Stoodley et al., 2002). The extracellular matrix contains a mixture of polysaccharides, proteins, and DNA (Wingender et al., 2001; Whitchurch et al., 2002; Costerton et al., 2003). When the biofilm grows to a size not beneficial for bacterial survival and growth (e.g., owing to nutrient limitations), focal areas of the biofilm are sloughed off. It is hypothesized this enables the otherwise sessile biofilm bacteria to spread and colonize new surfaces and biofilms to spread. Hence, it seems that the biofilm lifecycle by P. aeruginosa is a dynamic process capable of renewing itself (Costerton et al., 1995; Davey & O’Toole, 2000; Stoodley et al., 2002). The biofilm lifecycle and the matrix components have preferably been investigated by means of confocal laser scanning microscopy (CLSM). This method has provided valuable insight into the biofilm development; however, the information on the detailed ultrastructure of the biofilm is difficult to image by light microscopes.

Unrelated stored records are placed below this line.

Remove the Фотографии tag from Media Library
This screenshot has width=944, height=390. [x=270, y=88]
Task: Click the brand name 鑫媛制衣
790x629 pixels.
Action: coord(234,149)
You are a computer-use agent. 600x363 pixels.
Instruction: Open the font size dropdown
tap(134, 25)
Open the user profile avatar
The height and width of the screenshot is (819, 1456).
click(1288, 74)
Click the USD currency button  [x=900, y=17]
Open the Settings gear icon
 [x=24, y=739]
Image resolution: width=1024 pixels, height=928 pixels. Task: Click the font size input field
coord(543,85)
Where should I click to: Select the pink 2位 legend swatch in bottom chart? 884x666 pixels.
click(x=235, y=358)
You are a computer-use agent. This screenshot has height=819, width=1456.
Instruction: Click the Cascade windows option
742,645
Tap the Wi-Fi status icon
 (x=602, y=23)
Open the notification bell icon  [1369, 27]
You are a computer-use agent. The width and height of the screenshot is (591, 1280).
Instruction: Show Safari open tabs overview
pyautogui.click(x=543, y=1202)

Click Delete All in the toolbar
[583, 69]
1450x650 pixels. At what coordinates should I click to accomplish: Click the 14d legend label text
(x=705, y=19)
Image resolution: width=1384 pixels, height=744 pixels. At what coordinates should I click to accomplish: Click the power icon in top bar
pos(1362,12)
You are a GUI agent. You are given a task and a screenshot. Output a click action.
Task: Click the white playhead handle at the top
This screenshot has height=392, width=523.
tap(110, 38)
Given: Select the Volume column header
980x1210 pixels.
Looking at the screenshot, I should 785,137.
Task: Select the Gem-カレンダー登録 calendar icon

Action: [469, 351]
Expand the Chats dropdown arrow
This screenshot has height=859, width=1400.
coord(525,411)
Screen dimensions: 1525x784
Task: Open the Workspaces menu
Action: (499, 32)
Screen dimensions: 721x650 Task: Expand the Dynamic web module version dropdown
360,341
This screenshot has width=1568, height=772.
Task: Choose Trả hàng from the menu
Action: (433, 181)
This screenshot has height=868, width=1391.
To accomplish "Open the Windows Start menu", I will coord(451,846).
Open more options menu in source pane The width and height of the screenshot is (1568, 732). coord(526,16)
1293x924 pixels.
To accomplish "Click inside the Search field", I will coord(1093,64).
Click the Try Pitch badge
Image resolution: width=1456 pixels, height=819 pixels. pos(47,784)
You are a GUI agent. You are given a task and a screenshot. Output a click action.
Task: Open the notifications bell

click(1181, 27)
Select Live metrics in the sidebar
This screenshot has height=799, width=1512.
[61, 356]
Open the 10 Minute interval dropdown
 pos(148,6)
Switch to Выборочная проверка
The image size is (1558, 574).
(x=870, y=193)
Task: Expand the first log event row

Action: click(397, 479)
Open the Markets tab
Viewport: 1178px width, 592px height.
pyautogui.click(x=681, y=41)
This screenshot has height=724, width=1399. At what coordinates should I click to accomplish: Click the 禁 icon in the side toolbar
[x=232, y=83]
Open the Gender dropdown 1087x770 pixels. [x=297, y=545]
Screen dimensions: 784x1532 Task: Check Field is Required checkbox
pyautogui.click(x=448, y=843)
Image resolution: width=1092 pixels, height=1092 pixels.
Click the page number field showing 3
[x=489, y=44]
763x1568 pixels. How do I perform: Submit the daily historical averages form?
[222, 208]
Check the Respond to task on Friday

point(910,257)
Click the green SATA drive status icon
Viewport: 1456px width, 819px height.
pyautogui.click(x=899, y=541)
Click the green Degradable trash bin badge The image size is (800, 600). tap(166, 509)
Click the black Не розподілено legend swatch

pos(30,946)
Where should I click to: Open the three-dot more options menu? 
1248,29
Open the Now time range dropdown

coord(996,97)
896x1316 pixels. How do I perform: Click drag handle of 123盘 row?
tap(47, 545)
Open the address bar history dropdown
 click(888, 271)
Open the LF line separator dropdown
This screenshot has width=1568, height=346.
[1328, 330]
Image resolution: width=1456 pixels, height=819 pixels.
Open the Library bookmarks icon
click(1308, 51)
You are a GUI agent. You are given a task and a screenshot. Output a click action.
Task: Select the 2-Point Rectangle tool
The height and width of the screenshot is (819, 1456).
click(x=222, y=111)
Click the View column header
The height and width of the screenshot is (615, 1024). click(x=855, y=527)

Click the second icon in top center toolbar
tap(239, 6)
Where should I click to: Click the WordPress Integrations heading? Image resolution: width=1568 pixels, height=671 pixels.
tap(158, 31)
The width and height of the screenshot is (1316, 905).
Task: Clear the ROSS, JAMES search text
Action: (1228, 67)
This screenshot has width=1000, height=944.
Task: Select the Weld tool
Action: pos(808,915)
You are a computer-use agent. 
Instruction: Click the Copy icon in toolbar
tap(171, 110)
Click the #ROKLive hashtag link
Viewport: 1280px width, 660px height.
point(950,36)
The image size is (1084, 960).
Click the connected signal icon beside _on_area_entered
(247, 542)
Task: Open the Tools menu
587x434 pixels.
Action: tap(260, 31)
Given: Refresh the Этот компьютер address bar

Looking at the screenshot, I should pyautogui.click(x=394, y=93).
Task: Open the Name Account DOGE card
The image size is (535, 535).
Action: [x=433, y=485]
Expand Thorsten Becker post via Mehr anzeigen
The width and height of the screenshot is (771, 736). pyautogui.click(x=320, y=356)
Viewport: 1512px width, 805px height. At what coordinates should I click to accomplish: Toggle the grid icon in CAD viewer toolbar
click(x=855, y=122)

The highest number of differences, notably 99 pathways, was obser

The highest number of differences, notably 99 pathways, was observed when the relatives (DRL),

as a whole group, regardless Tyrosine Kinase Inhibitor Library clinical trial of autoantibody status, were compared to controls. 22 of 99 were classified as ‘immune response pathways’ (Table 4). When only the DRLN subjects were taken into account, a similar number of differentially regulated pathways (98) were identified; of them, 15 were classified as ‘immune response related’ (Table 4). In contrast, only 24 differentially activated pathways were identified when the DRLN group was compared to T1D patients with only one pathway classified as immune response related, namely CCR3 signalling in eosinophiles. Delta-type opioid receptor signalling in T cells was the highest-scored immune response–related pathway when whole DRL group was compared to controls. In DRLN versus DV comparison, the highest-scored immune response–related pathway was IL-1 signalling. Figure S1a–c lists all differentially regulated pathways revealed in a pair group comparison. Figure S2a–c provides cartoon presentations of the most significant ‘immune response–related pathways’ with a full complement of genes involved. No additional significant Dinaciclib supplier differences between pathways were found in other pair group comparisons (for example,

patients with T1D versus DRLP). In this section, we will focus on the genes and immune signalling pathways implicated by this study in T1D development and discuss their function in the context of general knowledge concerning the diabetogenic process. However, at first, it is necessary to comment on the effect of sex disparity and age differences between experimental groups studied. While we are aware of unequal proportions of males and females within the groups, our additional analysis showed that it had only a negligible effect on the results of statistical analysis. Notably, while a female-only pair group comparison resulted in a slightly changed list of differentially expressed genes, the number and identity of immunorelevant genes remained the same (data not shown). Similarly, a comprehensive

de novo statistical analysis using publicly available 4-Aminobutyrate aminotransferase database set also confirmed that sex and age differences among the groups examined had only a minor, if any, impact on the expression level of immunorelevant genes identified in this study (Table S3 and accompanying text). T1D is traditionally believed to be Th1-mediated disease with a predominant involvement of adaptive immune mechanisms. Thus, it is not surprising that when the whole DRL group was compared to DV group, 22 differentially regulated immune response–related pathways were identified, including IFN-gamma and TCR signalling. What is surprising is the fact that 15 of these 22 pathways were also identified when DRLN was substituted for DRL and compared to DV (Table 4).